- Title screen from trailer
- Directed by: Joe Dante
- Produced by: Jon Davison
- Edited by: Joe Dante
- Release date: 1968;
- Country: United States
- Language: English

= The Movie Orgy =

1968 film by Joe Dante

The Movie Orgy is a 1968 film directed by Joe Dante and produced by Jon Davison. It was an evolving compilation of film clips, commercials, and film trailers, initially assembled by Dante when he was an undergraduate at the Philadelphia College of Art. At its longest, it ran for seven and a half hours and could be considered the analog prelude to the mash-up videos and supercut edits now prevalent on digital platforms like YouTube and Vimeo.

==Summary==
The film stands as a simultaneous celebration and campy tweaking of mid-20th century Americana, culling liberally from the B-movie cinema of Dante and Davison's youth (including brief clips from The Phantom Planet and Teenagers from Outer Space), early TV commercials, newsreel footage of early A-bomb tests, cartoons, westerns, sci-fi, bloopers, trailers (including two from "King of Kiddie Matinee" K. Gordon Murray) and war movies as well as clips from children's TV shows its college-age audiences had forgotten they had seen.

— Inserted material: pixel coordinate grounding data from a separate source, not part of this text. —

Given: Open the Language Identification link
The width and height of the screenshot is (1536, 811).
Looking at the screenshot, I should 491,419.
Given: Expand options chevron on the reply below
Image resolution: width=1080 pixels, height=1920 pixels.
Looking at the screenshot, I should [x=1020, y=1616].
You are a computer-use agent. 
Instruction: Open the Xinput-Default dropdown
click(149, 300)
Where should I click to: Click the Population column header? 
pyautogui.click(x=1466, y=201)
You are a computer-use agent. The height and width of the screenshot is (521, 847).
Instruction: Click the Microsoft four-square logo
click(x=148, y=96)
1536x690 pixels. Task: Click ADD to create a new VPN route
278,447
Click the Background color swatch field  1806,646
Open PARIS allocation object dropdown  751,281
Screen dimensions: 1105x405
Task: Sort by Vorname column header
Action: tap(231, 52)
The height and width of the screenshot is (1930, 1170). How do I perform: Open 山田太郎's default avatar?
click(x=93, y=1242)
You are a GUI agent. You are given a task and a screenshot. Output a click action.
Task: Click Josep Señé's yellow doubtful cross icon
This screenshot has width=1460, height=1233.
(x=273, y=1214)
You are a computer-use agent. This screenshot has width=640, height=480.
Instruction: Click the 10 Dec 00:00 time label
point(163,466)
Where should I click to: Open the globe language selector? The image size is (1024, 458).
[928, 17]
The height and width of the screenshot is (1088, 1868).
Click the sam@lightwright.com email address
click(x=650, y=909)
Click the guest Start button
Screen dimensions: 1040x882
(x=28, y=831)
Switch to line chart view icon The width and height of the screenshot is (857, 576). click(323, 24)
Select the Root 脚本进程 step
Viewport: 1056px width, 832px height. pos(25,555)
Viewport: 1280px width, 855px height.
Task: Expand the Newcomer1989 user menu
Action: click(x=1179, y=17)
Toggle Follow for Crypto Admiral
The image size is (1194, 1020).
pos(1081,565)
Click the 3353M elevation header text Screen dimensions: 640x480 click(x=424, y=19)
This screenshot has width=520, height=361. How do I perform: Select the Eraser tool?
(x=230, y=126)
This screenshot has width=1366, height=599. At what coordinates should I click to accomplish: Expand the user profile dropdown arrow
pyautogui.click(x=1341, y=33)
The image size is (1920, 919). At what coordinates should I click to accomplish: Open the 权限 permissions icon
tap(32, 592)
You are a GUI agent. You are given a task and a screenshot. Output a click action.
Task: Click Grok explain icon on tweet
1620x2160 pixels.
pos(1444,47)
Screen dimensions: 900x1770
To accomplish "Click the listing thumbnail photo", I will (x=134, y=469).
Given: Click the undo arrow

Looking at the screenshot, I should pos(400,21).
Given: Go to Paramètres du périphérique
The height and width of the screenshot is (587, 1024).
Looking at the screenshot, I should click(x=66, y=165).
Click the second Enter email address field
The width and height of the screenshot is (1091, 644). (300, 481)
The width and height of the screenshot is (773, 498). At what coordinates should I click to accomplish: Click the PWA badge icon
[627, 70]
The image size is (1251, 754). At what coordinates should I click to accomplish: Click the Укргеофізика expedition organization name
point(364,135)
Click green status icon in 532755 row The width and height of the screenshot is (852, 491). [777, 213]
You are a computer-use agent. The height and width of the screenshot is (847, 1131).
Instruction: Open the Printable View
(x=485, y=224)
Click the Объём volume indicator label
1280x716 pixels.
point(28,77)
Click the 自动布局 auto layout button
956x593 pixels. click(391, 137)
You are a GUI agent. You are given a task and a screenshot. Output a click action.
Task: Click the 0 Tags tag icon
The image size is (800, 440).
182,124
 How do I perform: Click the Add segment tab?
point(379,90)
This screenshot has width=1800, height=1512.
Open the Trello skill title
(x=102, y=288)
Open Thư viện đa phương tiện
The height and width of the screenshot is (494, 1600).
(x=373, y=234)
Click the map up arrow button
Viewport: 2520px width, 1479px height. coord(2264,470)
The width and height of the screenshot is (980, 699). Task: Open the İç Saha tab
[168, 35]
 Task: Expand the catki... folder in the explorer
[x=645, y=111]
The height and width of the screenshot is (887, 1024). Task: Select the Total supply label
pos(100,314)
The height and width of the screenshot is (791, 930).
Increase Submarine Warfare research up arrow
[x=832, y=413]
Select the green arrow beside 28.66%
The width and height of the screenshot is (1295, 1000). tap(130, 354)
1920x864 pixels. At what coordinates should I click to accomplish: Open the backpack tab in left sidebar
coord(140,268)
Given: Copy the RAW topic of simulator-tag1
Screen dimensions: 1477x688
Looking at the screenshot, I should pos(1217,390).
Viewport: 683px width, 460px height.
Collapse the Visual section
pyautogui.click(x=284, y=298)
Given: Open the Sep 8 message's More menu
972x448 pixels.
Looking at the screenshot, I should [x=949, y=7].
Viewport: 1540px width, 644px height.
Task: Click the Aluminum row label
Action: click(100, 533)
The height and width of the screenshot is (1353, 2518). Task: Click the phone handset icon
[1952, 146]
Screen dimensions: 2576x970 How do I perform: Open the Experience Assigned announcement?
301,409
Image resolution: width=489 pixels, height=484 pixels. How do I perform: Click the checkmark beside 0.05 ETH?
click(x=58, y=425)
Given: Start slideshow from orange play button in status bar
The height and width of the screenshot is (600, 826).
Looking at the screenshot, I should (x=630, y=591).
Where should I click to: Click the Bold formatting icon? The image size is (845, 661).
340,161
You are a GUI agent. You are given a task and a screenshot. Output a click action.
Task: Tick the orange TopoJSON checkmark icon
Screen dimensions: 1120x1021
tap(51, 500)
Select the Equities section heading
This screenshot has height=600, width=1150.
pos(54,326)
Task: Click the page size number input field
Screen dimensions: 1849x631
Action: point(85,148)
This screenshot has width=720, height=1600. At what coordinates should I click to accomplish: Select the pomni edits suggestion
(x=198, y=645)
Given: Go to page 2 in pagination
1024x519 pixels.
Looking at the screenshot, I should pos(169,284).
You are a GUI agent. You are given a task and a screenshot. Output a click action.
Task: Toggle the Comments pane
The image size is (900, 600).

Perhaps most memorable among these is the excerpted moment from Andy's Gang of a puppeteer-controlled cat and mouse performing “Jesus Loves Me".

Elements of several features are revisited throughout the movie as recurrent, serialized comic motifs. Among these serialized movies in the longer-form version were College Confidential, Speed Crazy, Earth vs. the Flying Saucers, I Was a Teenage Werewolf, Attack of the 50 Foot Woman, Beginning of the End, The Giant Gila Monster and The Amazing Colossal Man that were rotated in and out. Bizarre non-sequitur elements are featured in between the recurrent narrative vignettes, including strange advertisements (including one for Carter's Little Liver Pills) and educational films. The film was designed to be a free-flowing, communal audience experience. Interactivity (e.g. sing-alongs to showcased television show theme songs) was encouraged.

Among the numerous celebrities featured were Rod Serling, Alfred Hitchcock, the Beatles, W.C. Fields, Groucho Marx, Ann-Margret, Ngo Dinh Diem, President Dwight D. Eisenhower, President Richard M. Nixon, The Animals, Dean Martin, and Abbott and Costello.

The song playing during the opening montage is "Flash, Bam, Pow" by The Electric Flag from the soundtrack to the 1967 Roger Corman flick The Trip.

==Release==
The film, assembled without permission of the clips' owners, toured colleges and repertory cinemas with support from Schlitz beer. The film comprises clips of copyrighted materials, and thus the original edit can only be shown for free when it plays in museums and cinemas around the world. Joe Dante retains a copy. In December 2025, the American Genre Film Archive premiered the first official home video release with a 276 minute version on Blu-ray via Vinegar Syndrome.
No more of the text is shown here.